[Start DATA EXCERPTS]
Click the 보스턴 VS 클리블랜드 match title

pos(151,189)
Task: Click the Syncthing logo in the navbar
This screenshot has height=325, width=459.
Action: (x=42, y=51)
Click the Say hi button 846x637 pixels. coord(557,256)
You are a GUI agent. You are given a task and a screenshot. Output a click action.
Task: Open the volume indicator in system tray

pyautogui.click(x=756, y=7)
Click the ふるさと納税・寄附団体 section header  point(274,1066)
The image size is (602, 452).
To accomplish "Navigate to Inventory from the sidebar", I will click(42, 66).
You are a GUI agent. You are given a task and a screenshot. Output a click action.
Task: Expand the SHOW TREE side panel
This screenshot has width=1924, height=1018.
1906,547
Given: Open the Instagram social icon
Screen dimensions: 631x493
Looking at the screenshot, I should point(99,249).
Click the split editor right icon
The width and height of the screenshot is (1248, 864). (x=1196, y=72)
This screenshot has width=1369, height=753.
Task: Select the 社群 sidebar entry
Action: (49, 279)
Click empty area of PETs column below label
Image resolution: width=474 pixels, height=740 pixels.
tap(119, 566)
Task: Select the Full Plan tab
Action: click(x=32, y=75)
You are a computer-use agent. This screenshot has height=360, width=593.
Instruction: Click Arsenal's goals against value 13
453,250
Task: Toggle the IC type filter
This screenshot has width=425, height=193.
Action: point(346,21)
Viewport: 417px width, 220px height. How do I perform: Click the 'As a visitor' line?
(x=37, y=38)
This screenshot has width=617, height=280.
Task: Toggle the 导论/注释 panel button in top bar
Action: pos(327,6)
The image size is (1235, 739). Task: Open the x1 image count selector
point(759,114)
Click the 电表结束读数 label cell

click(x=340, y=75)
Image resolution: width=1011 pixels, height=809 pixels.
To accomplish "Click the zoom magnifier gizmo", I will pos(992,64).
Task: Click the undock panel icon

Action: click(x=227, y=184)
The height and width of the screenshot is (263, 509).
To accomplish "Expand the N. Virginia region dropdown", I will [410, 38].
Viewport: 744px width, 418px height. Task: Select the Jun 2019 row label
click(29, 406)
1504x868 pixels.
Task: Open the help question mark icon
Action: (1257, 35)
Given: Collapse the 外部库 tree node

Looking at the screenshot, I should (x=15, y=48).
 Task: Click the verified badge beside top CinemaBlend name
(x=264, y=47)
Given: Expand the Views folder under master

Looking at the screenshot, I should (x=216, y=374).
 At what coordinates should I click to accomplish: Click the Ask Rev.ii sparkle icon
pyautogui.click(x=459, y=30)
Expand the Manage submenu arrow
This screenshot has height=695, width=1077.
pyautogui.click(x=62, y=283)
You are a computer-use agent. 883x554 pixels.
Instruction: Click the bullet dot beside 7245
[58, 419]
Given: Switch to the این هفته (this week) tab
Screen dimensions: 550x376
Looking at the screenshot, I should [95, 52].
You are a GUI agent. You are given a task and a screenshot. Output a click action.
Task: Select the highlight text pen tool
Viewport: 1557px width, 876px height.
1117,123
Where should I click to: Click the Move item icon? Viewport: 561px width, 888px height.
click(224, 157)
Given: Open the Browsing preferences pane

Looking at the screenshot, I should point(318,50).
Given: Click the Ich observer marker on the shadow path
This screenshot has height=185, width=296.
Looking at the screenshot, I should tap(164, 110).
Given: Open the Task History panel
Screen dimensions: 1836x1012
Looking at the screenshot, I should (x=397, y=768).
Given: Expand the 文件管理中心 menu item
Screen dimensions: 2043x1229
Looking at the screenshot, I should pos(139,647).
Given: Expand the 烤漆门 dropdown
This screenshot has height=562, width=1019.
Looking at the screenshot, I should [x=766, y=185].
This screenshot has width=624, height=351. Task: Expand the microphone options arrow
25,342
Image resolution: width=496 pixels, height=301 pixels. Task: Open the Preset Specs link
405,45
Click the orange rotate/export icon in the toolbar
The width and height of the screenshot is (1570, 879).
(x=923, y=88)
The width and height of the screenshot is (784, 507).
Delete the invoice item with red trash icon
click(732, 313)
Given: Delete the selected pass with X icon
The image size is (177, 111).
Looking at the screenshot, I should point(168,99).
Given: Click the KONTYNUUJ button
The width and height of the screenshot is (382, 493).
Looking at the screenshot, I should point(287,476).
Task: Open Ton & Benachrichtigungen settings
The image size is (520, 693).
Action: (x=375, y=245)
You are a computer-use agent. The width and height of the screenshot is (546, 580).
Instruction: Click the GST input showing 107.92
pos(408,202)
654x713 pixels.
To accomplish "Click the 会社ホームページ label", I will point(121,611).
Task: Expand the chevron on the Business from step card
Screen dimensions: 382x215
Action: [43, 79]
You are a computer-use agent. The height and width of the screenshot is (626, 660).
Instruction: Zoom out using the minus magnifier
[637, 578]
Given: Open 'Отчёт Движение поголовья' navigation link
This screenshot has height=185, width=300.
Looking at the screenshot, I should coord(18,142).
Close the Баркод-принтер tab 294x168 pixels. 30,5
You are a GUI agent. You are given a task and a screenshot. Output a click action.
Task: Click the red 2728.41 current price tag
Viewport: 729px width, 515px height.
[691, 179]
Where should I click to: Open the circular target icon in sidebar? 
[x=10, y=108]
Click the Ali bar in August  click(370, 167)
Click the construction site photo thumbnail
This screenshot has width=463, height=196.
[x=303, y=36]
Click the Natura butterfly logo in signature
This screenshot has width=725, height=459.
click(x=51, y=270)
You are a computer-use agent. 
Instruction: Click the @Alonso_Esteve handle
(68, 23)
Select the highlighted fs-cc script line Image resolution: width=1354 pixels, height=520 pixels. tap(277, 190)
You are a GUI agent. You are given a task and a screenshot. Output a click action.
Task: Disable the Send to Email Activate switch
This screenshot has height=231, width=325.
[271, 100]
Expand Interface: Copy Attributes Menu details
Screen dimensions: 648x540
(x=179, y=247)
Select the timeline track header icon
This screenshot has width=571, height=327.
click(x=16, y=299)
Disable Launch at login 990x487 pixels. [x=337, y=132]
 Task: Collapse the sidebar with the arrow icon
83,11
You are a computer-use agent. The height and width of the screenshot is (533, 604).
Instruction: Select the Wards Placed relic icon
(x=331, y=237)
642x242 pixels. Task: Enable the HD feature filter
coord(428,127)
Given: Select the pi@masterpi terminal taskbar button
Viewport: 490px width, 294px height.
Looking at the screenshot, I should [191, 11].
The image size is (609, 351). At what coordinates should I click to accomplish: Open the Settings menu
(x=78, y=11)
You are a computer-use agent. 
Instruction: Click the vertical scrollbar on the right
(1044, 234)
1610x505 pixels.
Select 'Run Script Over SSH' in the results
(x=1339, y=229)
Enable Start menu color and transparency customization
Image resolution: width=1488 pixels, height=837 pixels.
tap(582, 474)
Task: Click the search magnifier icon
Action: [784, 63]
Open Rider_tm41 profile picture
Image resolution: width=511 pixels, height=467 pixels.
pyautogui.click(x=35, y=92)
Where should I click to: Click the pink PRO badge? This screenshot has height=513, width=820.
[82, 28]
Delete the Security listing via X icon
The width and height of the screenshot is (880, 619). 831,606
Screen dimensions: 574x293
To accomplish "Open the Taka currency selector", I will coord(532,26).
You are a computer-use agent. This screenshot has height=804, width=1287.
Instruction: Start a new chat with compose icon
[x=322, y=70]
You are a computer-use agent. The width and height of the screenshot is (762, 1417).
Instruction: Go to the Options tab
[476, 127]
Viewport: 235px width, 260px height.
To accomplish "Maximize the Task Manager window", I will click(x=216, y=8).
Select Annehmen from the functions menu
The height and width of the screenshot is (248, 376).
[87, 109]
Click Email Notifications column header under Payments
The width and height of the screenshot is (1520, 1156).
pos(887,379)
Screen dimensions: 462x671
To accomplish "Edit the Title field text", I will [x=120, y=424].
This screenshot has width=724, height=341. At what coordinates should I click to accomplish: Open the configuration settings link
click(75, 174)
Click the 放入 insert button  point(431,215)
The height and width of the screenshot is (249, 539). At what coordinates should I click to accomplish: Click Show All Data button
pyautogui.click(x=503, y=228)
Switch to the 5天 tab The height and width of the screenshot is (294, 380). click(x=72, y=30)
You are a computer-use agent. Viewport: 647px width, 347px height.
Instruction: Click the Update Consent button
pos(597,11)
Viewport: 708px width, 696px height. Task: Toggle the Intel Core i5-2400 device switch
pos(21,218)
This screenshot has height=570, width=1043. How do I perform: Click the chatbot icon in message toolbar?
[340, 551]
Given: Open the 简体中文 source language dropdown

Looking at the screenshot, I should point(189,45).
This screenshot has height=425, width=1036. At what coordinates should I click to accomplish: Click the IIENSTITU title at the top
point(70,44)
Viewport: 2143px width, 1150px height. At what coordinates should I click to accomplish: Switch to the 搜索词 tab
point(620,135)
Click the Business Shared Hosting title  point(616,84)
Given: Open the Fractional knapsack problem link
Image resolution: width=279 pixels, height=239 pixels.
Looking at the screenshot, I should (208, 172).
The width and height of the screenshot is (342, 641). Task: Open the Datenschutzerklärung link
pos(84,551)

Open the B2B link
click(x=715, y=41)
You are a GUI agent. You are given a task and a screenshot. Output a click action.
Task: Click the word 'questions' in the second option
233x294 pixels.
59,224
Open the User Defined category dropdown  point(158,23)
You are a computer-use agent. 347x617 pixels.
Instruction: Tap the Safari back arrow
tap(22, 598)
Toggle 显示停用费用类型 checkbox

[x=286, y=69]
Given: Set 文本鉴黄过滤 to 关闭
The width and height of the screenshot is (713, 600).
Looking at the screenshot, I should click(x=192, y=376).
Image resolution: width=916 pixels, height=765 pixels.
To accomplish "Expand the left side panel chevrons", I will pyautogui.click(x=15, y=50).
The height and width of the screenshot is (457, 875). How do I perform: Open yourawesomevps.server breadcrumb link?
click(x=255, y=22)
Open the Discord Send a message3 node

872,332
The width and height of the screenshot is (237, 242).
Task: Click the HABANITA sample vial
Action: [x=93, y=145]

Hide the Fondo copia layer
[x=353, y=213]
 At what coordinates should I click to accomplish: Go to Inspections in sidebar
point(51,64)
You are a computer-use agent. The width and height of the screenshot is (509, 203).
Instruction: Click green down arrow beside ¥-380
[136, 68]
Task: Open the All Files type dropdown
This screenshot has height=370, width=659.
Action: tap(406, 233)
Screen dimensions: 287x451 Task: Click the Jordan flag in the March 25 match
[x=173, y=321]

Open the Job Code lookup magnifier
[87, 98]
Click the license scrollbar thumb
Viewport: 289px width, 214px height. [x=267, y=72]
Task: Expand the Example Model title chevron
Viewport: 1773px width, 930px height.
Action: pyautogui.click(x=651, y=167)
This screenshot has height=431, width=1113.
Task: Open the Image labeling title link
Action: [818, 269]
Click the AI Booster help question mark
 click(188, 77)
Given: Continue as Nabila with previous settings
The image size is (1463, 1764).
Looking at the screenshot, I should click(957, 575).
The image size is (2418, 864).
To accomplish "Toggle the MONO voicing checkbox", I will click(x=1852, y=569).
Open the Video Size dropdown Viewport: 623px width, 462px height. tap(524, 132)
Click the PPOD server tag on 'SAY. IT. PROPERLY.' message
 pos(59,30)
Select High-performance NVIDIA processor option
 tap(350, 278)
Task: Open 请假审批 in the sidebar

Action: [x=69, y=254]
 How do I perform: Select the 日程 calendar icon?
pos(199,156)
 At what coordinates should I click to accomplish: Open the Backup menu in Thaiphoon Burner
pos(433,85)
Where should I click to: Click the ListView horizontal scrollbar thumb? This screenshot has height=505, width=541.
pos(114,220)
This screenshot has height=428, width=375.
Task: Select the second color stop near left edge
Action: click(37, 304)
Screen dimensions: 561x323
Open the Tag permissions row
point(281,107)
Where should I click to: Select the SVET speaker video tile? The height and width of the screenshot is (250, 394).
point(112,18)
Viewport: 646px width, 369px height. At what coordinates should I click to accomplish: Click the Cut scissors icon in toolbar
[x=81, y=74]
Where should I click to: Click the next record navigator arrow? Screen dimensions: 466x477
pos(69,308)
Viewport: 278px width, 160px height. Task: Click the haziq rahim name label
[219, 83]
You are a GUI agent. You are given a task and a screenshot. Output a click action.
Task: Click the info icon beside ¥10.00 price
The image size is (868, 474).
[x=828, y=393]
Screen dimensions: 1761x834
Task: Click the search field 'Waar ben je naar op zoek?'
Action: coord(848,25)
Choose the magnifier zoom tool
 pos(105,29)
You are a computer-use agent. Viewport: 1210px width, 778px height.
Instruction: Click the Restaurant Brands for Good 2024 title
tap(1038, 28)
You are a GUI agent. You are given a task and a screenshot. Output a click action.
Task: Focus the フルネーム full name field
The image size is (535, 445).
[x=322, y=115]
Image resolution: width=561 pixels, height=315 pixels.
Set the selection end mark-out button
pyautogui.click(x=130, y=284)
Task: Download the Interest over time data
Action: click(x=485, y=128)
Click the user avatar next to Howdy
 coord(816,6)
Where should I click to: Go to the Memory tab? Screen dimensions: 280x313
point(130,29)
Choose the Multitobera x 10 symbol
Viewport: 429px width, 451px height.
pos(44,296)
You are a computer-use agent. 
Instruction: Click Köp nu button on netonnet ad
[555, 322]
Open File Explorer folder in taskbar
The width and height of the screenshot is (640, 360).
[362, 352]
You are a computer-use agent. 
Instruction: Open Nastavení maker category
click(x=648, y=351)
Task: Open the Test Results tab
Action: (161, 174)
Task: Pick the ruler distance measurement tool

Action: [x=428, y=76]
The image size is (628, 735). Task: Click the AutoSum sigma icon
[End DATA EXCERPTS]
### EXERCISE
Please put the lines from the records, starting with the line that contains "Click the ふるさと納税・寄附団体" and going on through the line that contains "will [410, 38].", into a Markdown table with the columns No. and Line. Number each row and leave out blank lines.

### FINISHED ANSWER
| No. | Line |
|---|---|
| 1 | Click the ふるさと納税・寄附団体 section header  point(274,1066) |
| 2 | The image size is (602, 452). |
| 3 | To accomplish "Navigate to Inventory from the sidebar", I will click(42, 66). |
| 4 | You are a GUI agent. You are given a task and a screenshot. Output a click action. |
| 5 | Task: Expand the SHOW TREE side panel |
| 6 | This screenshot has width=1924, height=1018. |
| 7 | 1906,547 |
| 8 | Given: Open the Instagram social icon |
| 9 | Screen dimensions: 631x493 |
| 10 | Looking at the screenshot, I should point(99,249). |
| 11 | Click the split editor right icon |
| 12 | The width and height of the screenshot is (1248, 864). (x=1196, y=72) |
| 13 | This screenshot has width=1369, height=753. |
| 14 | Task: Select the 社群 sidebar entry |
| 15 | Action: (49, 279) |
| 16 | Click empty area of PETs column below label |
| 17 | Image resolution: width=474 pixels, height=740 pixels. |
| 18 | tap(119, 566) |
| 19 | Task: Select the Full Plan tab |
| 20 | Action: click(x=32, y=75) |
| 21 | You are a computer-use agent. This screenshot has height=360, width=593. |
| 22 | Instruction: Click Arsenal's goals against value 13 |
| 23 | 453,250 |
| 24 | Task: Toggle the IC type filter |
| 25 | This screenshot has width=425, height=193. |
| 26 | Action: point(346,21) |
| 27 | Viewport: 417px width, 220px height. How do I perform: Click the 'As a visitor' line? |
| 28 | (x=37, y=38) |
| 29 | This screenshot has width=617, height=280. |
| 30 | Task: Toggle the 导论/注释 panel button in top bar |
| 31 | Action: pos(327,6) |
| 32 | The image size is (1235, 739). Task: Open the x1 image count selector |
| 33 | point(759,114) |
| 34 | Click the 电表结束读数 label cell |
| 35 | click(x=340, y=75) |
| 36 | Image resolution: width=1011 pixels, height=809 pixels. |
| 37 | To accomplish "Click the zoom magnifier gizmo", I will pos(992,64). |
| 38 | Task: Click the undock panel icon |
| 39 | Action: click(x=227, y=184) |
| 40 | The height and width of the screenshot is (263, 509). |
| 41 | To accomplish "Expand the N. Virginia region dropdown", I will [410, 38]. |